Comprehensive Analysis
A comprehensive valuation analysis suggests Gadoon Textile Mills is trading well below its intrinsic worth as of November 17, 2025. Based on a price of PKR 330, our triangulated fair value range of PKR 550–PKR 650 indicates a potential upside of over 80%. This suggests an attractive entry point, though investors must weigh the significant risks that are likely suppressing the stock's multiples.

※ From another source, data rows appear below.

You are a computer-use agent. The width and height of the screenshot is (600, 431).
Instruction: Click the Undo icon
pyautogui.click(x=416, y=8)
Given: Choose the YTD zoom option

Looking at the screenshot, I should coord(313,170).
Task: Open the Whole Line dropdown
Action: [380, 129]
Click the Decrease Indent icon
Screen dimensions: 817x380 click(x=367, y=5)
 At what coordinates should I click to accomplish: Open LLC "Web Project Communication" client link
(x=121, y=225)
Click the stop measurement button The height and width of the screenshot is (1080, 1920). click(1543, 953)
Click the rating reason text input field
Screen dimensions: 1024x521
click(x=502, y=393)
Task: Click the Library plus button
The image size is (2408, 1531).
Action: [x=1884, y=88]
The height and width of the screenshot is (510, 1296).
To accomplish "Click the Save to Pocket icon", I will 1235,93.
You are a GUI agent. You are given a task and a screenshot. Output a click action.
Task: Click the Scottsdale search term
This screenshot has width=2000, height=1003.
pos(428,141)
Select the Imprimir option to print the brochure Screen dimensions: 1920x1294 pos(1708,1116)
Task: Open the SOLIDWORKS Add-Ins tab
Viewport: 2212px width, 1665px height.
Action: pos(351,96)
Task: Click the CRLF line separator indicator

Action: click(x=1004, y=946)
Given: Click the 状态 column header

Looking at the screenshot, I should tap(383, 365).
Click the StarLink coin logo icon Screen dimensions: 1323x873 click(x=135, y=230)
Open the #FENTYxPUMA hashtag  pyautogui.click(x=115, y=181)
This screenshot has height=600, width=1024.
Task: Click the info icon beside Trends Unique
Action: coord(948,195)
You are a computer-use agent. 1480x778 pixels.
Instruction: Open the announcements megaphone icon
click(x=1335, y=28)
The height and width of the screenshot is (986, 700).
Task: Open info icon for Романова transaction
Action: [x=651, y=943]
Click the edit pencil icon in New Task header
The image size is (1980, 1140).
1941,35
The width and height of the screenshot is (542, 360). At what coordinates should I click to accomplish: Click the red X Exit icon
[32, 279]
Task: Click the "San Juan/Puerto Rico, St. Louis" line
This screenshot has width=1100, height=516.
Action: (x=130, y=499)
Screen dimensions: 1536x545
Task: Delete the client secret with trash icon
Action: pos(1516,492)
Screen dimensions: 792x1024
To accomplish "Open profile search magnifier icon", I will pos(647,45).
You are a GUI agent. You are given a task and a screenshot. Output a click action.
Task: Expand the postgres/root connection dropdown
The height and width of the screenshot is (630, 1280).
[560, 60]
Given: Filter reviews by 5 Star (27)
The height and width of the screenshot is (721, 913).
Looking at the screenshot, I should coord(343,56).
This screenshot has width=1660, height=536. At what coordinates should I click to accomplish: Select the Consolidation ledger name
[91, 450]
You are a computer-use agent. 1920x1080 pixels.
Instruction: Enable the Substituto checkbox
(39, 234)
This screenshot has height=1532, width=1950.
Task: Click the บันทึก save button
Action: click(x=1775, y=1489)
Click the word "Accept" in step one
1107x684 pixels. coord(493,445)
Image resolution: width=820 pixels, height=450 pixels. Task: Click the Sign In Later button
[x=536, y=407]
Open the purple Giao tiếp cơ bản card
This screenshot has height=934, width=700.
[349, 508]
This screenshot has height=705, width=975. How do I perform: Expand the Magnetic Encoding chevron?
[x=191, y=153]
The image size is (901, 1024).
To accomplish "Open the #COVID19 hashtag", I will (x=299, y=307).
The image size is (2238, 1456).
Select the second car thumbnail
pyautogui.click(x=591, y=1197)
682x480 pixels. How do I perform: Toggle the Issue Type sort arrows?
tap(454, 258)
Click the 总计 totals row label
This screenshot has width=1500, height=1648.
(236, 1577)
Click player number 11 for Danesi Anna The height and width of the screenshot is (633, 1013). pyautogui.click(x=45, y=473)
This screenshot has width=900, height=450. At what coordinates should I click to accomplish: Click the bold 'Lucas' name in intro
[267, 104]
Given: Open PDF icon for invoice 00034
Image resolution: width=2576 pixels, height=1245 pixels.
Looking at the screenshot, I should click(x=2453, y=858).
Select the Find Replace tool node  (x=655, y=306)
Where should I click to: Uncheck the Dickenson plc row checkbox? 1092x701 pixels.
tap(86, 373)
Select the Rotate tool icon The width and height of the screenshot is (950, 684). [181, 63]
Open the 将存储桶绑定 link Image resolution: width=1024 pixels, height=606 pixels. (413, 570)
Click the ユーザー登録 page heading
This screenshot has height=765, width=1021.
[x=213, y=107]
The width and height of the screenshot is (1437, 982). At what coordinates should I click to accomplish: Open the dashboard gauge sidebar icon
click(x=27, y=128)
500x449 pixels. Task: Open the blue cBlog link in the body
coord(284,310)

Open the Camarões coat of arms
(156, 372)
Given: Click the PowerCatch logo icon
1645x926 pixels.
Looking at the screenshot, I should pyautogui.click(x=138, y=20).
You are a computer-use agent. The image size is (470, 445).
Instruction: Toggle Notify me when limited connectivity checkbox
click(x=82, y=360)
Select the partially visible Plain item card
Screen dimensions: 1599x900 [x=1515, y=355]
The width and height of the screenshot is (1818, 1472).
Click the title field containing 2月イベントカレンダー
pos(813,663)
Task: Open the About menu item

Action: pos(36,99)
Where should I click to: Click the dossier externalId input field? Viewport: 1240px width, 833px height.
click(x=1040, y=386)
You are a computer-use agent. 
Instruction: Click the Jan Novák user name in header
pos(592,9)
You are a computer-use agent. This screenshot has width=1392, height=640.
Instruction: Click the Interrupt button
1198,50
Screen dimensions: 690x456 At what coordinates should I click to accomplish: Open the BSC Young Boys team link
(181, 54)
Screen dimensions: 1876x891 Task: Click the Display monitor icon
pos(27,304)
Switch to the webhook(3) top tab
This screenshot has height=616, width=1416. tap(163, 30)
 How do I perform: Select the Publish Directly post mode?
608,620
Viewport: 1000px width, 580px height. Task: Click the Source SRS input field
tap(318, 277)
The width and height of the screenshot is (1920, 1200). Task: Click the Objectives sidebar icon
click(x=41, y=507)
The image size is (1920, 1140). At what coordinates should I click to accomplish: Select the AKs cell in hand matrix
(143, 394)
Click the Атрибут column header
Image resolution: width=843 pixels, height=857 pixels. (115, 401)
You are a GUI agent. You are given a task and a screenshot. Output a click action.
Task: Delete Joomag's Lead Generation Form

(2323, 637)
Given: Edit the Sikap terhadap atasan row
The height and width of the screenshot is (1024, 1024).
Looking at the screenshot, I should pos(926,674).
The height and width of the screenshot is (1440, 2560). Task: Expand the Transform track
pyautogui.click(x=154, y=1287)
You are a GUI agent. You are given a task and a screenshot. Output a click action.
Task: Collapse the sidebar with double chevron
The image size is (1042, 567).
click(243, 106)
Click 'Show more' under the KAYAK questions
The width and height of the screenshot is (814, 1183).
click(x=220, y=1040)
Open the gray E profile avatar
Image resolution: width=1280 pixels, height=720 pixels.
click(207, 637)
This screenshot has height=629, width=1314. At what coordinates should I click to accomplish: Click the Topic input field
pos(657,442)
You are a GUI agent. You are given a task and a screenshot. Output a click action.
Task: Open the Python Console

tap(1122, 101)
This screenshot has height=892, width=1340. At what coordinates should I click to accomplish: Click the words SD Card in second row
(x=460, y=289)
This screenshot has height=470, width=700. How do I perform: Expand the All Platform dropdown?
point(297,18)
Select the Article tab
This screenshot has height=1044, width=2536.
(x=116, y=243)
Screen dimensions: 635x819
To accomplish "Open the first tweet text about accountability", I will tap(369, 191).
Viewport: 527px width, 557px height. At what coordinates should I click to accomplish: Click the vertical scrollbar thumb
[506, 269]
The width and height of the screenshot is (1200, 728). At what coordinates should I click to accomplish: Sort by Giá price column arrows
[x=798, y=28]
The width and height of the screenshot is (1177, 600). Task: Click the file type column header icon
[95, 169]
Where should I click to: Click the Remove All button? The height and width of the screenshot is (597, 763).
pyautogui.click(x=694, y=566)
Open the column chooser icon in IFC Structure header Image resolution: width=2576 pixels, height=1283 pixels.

The valuation is most heavily weighted towards an asset-based approach, which is appropriate for a capital-intensive business like a textile mill. GADT's Tangible Book Value per Share is PKR 872.9, meaning the stock trades at just 38% of its tangible net worth. Even with a modest Return on Equity of 9.28%, the assets are productive, justifying a fair value above PKR 600 based on a conservative P/B multiple of 0.7x. This strong asset backing provides a solid floor for the valuation.
An earnings-based multiples approach reinforces the undervaluation thesis. The company's TTM P/E ratio of 3.9 is substantially below the peer average of 6.6x, and its EV/EBITDA multiple of 5.11 is also modest. Applying peer multiples to GADT's earnings suggests a fair value around PKR 558. However, a cash-flow based valuation is not viable and highlights the company's primary weakness. With a deeply negative Free Cash Flow Yield and no dividend payments since 2022, GADT is currently burning cash, a significant risk that must be monitored closely. The final fair value range of PKR 550 - PKR 650 is derived by balancing the strong asset and earnings valuations against the poor cash flow performance.